El Salvador president predicts ‘gigantic price increase’ for Bitcoin

Salvadoran President Nayib Bukele has made yet another bullish Bitcoin prediction soon after the International Monetary Fund urged his government to remove Bitcoin’s status as legal tender.

Bukele took to Twitter on Monday to predict that Bitcoin  (BTC) will ultimately see a “gigantic price increase” due to its limited supply of only 21 million digital coins.

The president cited Bitcoin’s scarcity case, emphasizing there are “more than 50 million millionaires” in the world, and there is not enough Bitcoin if each one of them wanted to own at least one BTC.

“No enough for even half of them. A gigantic price increase is just a matter of time,” Bukele wrote.

There are more than 50 million millionaires in the world.

Imagine when each one of them decides they should own at least ONE #Bitcoin

But there will ever be only 21 million #Bitcoin

No enough for even half of them.

A gigantic price increase is just a matter of time.

— Nayib Bukele (@nayibbukele) January 31, 2022

Bukele’s comments came shortly after the International Monetary Fund (IMF) urged El Salvador to end its recognition of Bitcoin as legal tender due to risks related to financial stability and consumer protection. The IMF’s report followed a sharp Bitcoin price decline, with BTC losing about $10,000 of its value in a period from Jan. 20 to Jan. 25, according to data from CoinGecko.

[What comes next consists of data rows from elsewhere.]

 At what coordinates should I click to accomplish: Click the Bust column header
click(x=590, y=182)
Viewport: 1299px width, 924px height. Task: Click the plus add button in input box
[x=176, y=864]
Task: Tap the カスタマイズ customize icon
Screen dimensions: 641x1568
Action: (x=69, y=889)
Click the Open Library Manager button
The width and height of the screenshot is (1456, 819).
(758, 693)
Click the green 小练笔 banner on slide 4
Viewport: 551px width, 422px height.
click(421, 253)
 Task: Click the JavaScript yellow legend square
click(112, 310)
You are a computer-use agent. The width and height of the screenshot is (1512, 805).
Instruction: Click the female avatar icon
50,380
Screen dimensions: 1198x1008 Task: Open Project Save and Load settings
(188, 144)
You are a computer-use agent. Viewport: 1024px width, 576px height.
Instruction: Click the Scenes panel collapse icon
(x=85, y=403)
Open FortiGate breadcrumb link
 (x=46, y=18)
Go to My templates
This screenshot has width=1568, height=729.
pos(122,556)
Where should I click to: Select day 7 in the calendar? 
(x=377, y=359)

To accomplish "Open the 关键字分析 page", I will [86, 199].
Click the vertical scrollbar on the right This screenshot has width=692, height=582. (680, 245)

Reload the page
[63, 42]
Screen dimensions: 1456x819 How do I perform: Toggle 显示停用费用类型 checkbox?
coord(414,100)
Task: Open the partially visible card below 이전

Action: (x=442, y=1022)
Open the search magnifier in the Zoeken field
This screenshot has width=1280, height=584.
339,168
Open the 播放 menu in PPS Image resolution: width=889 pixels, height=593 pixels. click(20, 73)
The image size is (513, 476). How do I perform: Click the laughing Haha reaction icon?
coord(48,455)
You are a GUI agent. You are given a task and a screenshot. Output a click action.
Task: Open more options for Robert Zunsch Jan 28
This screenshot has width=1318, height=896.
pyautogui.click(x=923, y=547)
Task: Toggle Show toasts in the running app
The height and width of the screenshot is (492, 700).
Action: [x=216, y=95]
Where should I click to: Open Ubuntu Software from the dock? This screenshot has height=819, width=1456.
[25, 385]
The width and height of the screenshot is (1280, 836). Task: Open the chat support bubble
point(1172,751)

Bitcoin 30-day price chart. Source: CoinGecko

The latest Bitcoin crash caused major dollar-nominated losses to El Salvador’s Bitcoin reserves. As previously reported by Cointelegraph, the Salvadoran government made its first 200 BTC purchase on Sept. 6, when BTC traded around $52,000. The government then bought 420 BTC on Oct. 27 when Bitcoin’s market price was above $58,000. El Salvador also later bought some Bitcoin at around $54,000 in November and more BTC at $49,000 in mid-December.

At the time of writing, BTC is trading at $37,159, down about 45% from its historical highs of above $68,000 recorded on Nov. 9.